There's a lot of things I want to improve, but they don't have obvious good goals. I tried a dubious goal with paleo diet, and that didn't go too well, so I'll stay away from other "do less" goals.

Doing new fun things sound like a good catch-all goal to make sure time spent having fun still feels like achieving something, and it's important to have some balance in life. Goals are self-correcting, since ones that have lowest "days until derailment" feel most like an achievement to focus on, so there's no worry I'm just going to play new video games all time next month for some nice points.

Another area that really benefits from adequate focus, and which I often got bad at taking care of in the past is maintaining my GTD system. Unfortunately none of the metrics are sensible - my GTD inbox will invariably go way above 0 (and likely >200) since I tend to do reviews using "dump everything into inbox, then dump all my thoughts into inbox, then process one item at a time" system and it can take a long time to get it together. Even not counting reviews inbox often gets temporarily flooded by new content, and that's perfectly fine, as long as it all gets processed within reasonable time.
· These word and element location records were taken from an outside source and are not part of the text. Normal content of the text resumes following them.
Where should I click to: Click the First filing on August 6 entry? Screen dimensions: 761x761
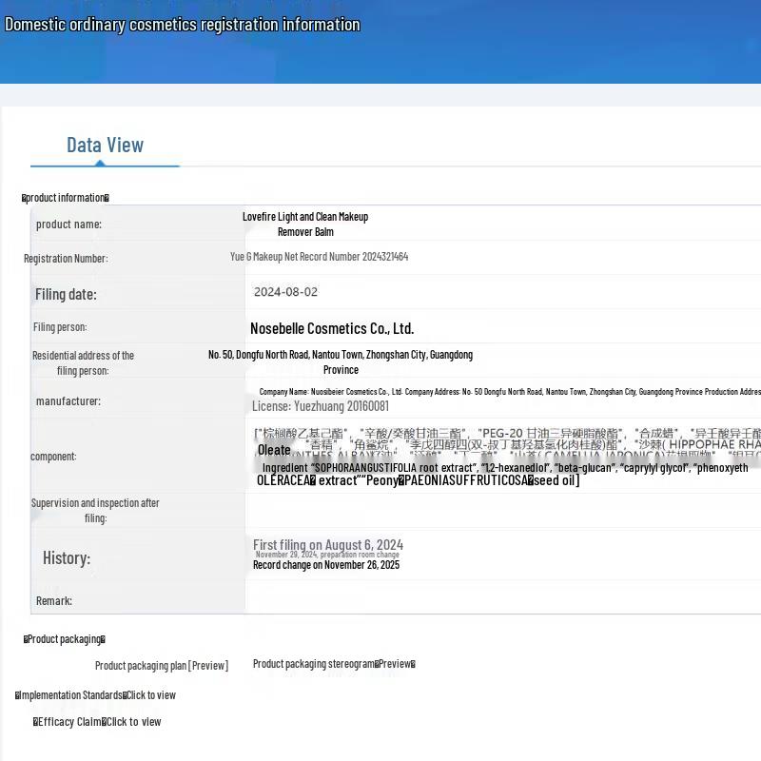click(x=327, y=544)
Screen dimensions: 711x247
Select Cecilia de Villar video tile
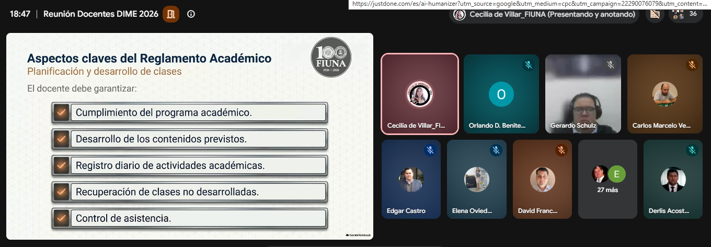420,94
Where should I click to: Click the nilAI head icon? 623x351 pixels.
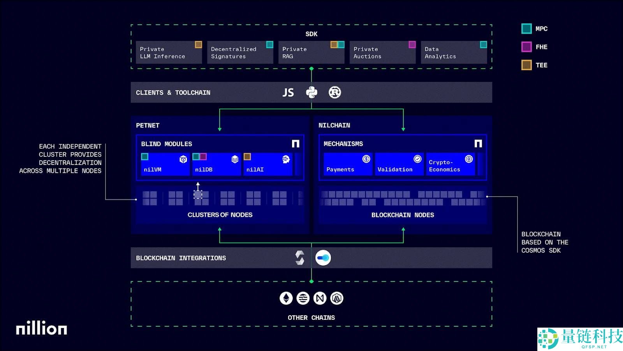[x=286, y=159]
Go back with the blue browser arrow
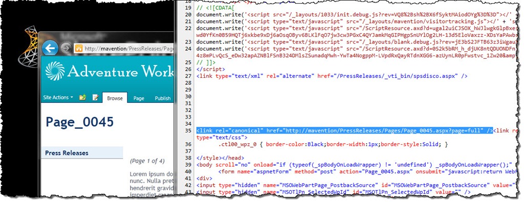This screenshot has height=202, width=524. (50, 49)
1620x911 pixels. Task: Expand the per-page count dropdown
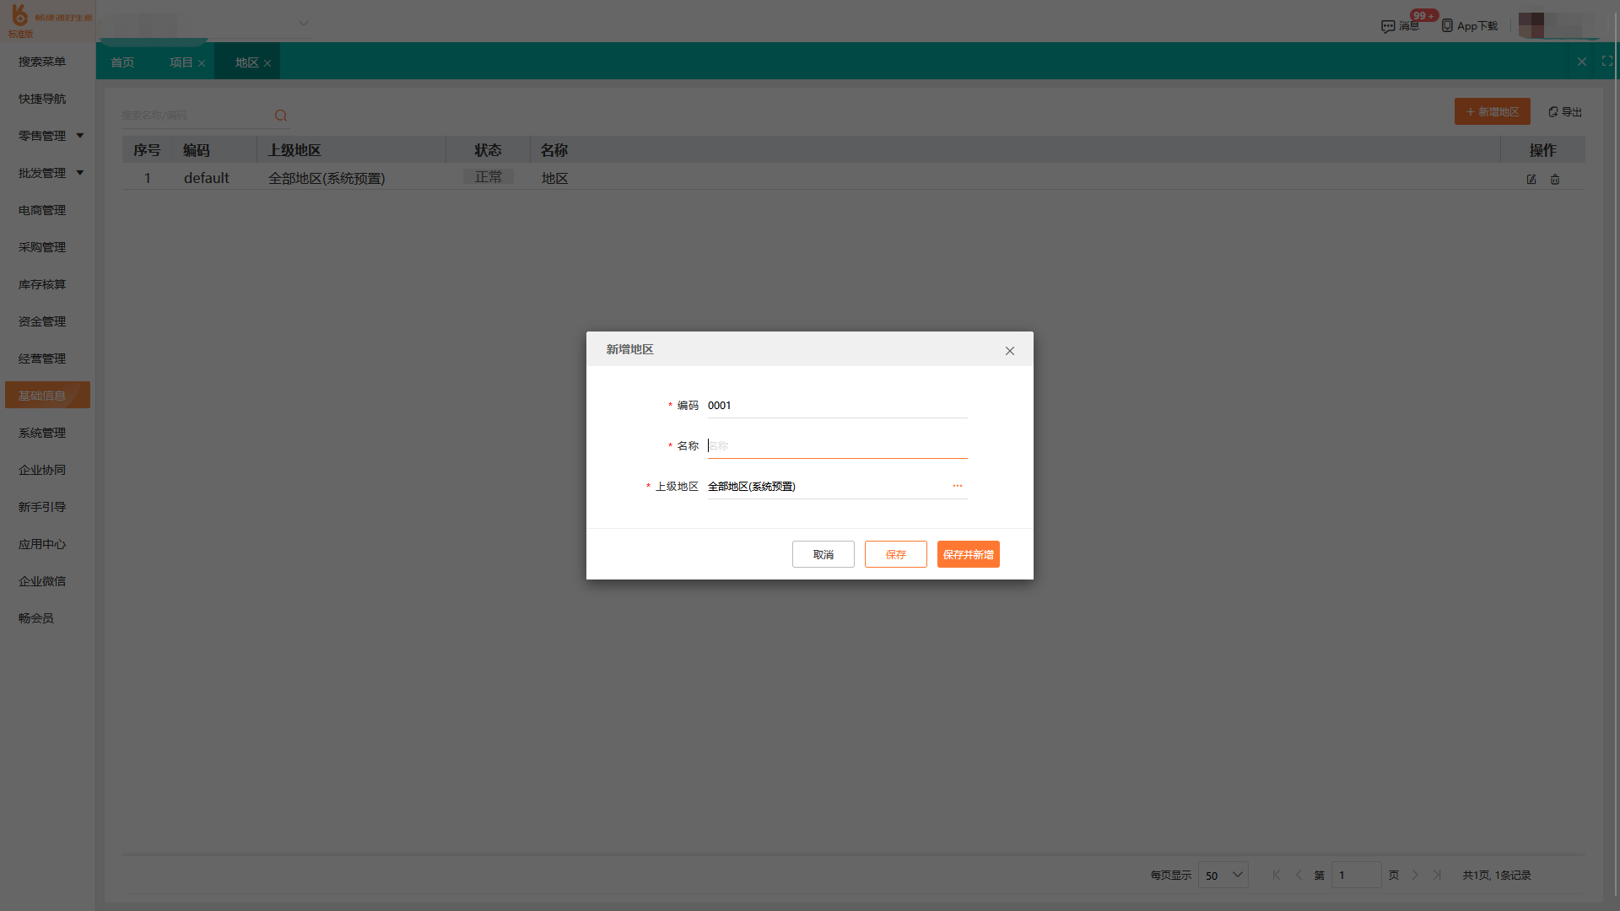pos(1223,874)
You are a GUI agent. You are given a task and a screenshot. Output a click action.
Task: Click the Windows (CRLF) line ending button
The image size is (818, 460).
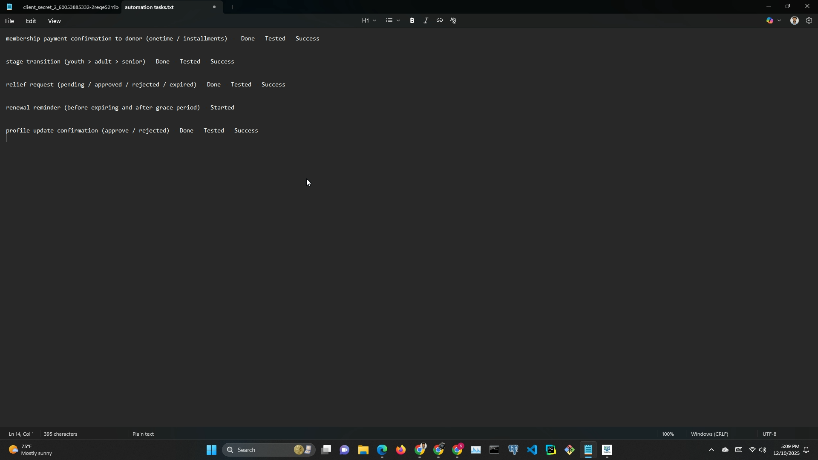coord(709,434)
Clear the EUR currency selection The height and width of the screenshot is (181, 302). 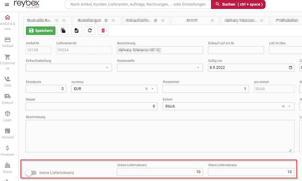[147, 89]
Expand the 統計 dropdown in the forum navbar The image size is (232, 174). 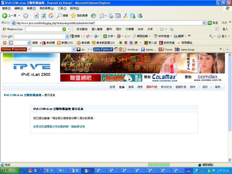207,87
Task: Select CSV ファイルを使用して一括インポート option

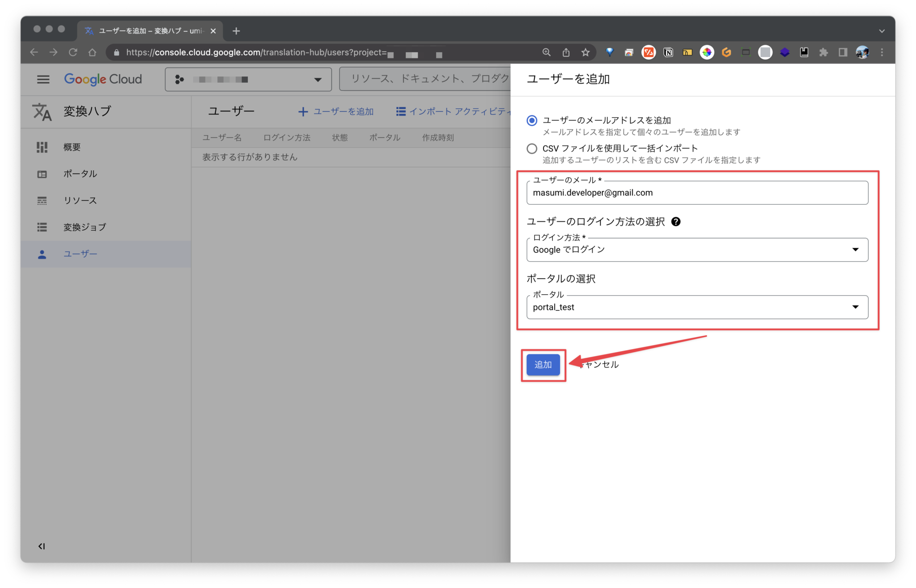Action: click(x=531, y=148)
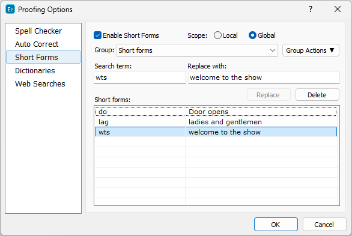Click the Replace with text field

point(264,77)
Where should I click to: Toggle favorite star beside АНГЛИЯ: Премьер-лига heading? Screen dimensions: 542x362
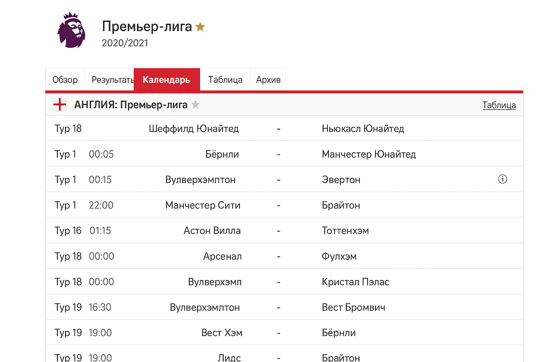coord(195,105)
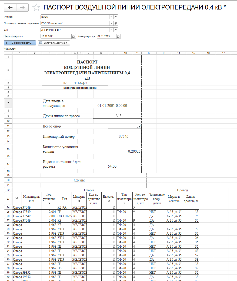Click into the Конец периода date field

[x=106, y=36]
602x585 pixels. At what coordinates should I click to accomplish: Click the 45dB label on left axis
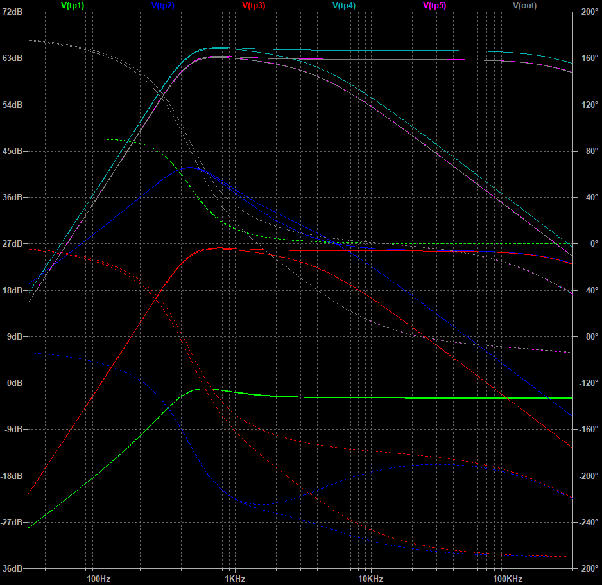[x=13, y=152]
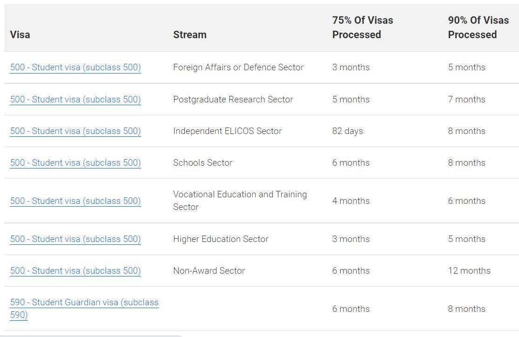This screenshot has height=337, width=519.
Task: Open the Student visa link for Foreign Affairs or Defence Sector row
Action: tap(75, 67)
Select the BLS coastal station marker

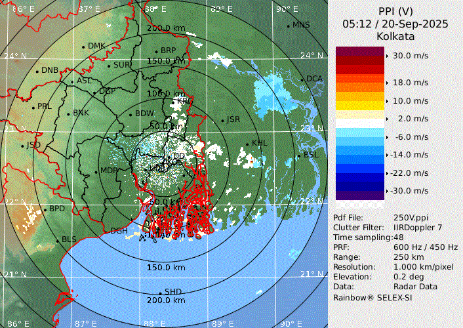point(58,240)
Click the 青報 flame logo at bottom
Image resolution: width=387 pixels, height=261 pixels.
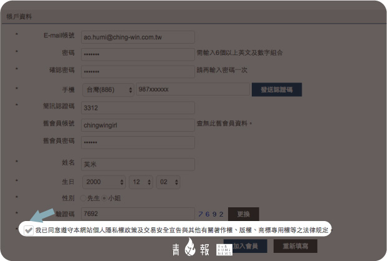(x=193, y=248)
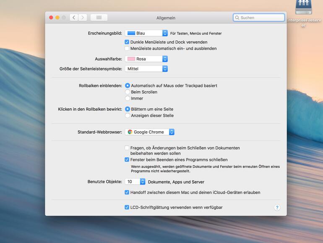Toggle Handoff with iCloud devices checkbox
The height and width of the screenshot is (243, 323).
127,192
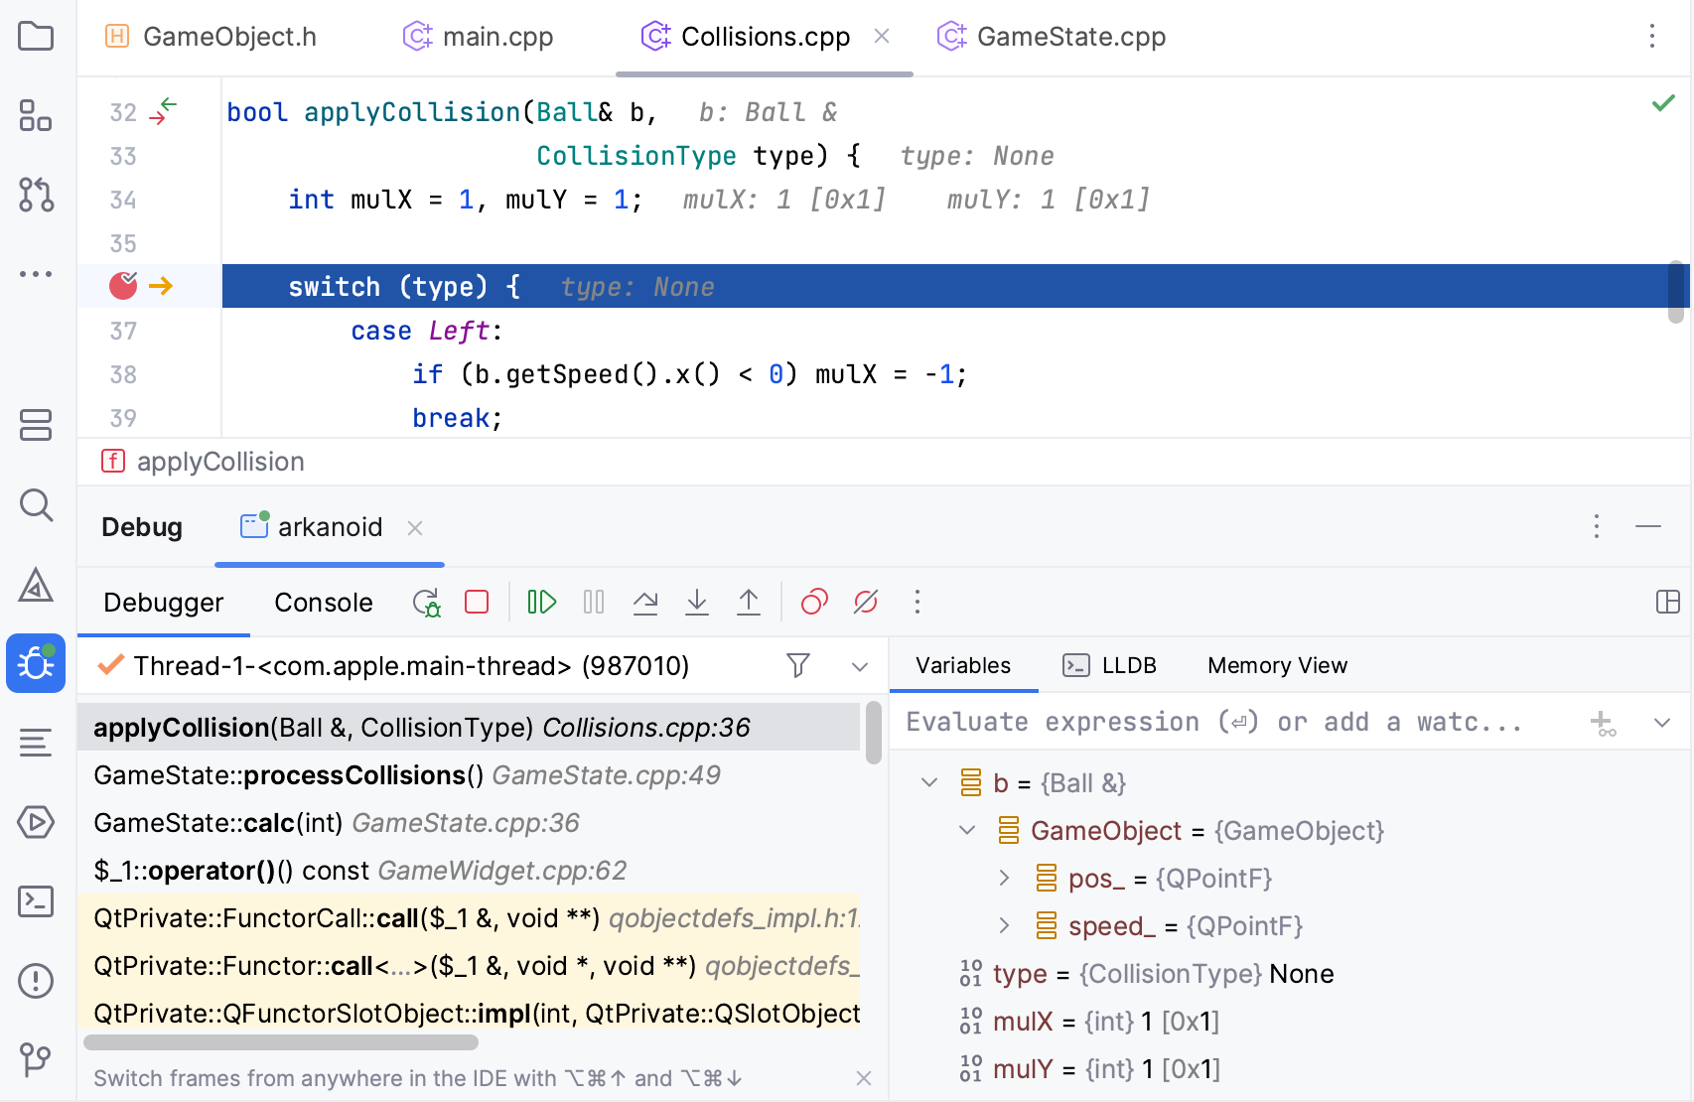The height and width of the screenshot is (1102, 1694).
Task: Toggle Mute Breakpoints
Action: click(x=865, y=602)
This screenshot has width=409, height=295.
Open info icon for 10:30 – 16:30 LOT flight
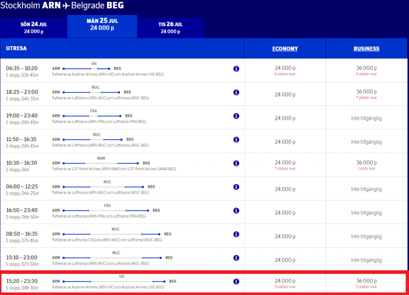point(236,163)
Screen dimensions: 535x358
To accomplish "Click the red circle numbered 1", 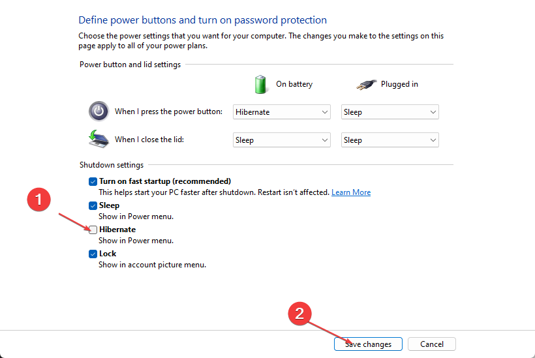I will point(40,201).
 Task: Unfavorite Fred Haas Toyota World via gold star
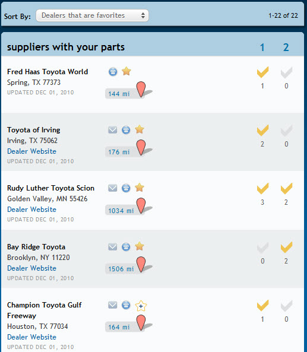[x=126, y=71]
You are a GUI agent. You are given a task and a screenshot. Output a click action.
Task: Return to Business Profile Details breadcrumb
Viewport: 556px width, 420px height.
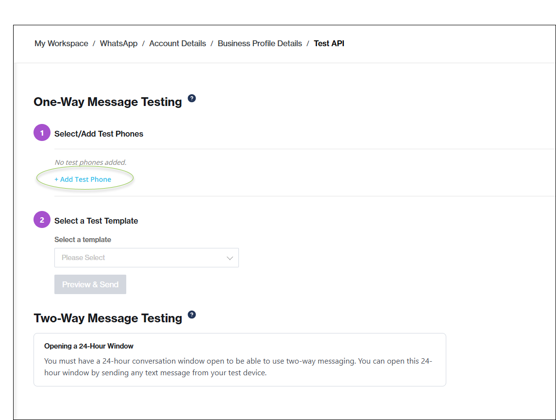pyautogui.click(x=259, y=43)
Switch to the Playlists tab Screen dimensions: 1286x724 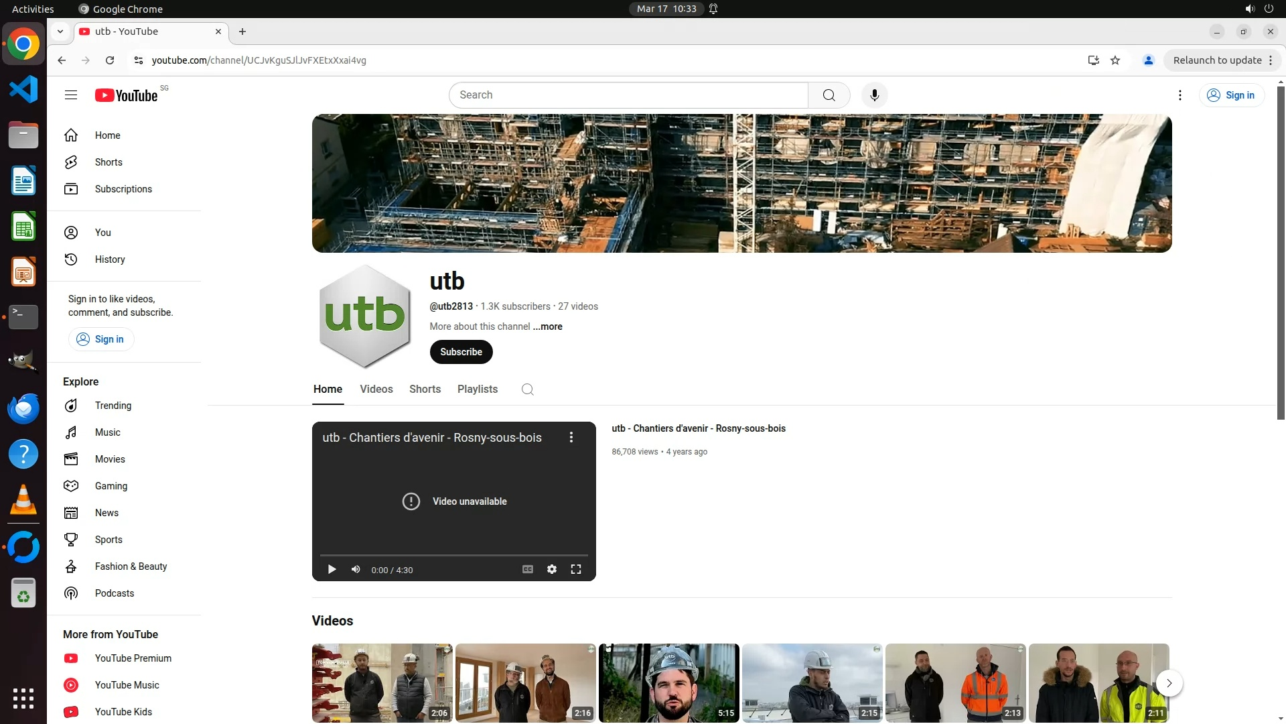click(x=477, y=389)
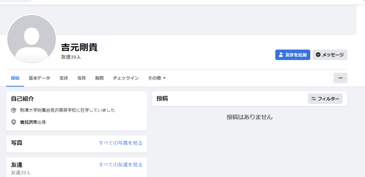The height and width of the screenshot is (177, 365).
Task: Select the 写真 tab
Action: click(82, 78)
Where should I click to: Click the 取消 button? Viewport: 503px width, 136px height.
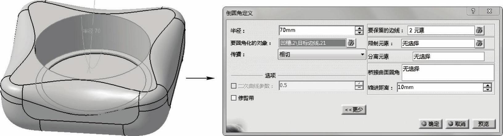pyautogui.click(x=457, y=124)
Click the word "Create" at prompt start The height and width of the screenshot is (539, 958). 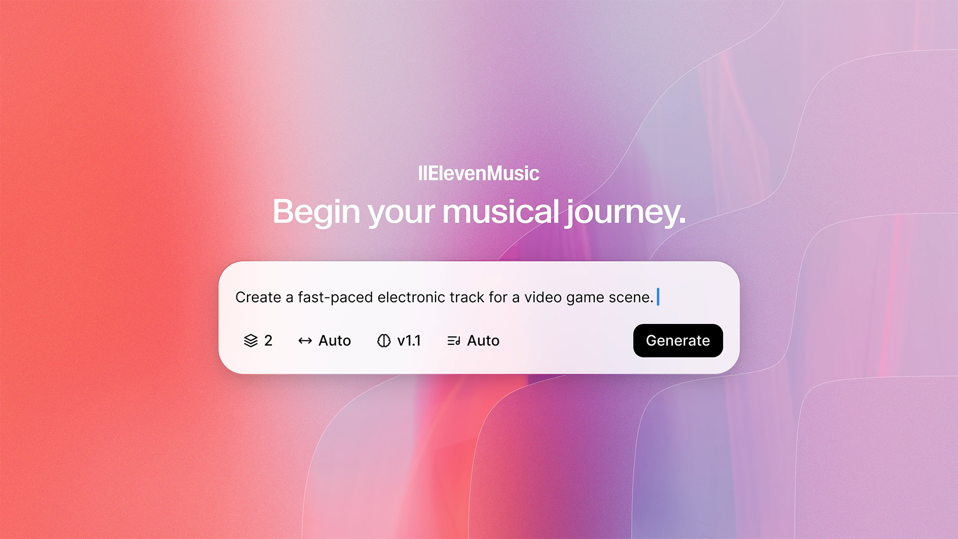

I have no idea what to do about it all.

Of all the projects currently covered by "do more pomodoros" goal - some of them might end up having their own goals if I can come up with any, or they might just get completed or blocked for longer time (another reason why I don't want to put them all onto separate goals). I'm not sure if the pomodoro goal will really work or not. If not - I'll have to come up with some other way of ensuring these things are moving forward.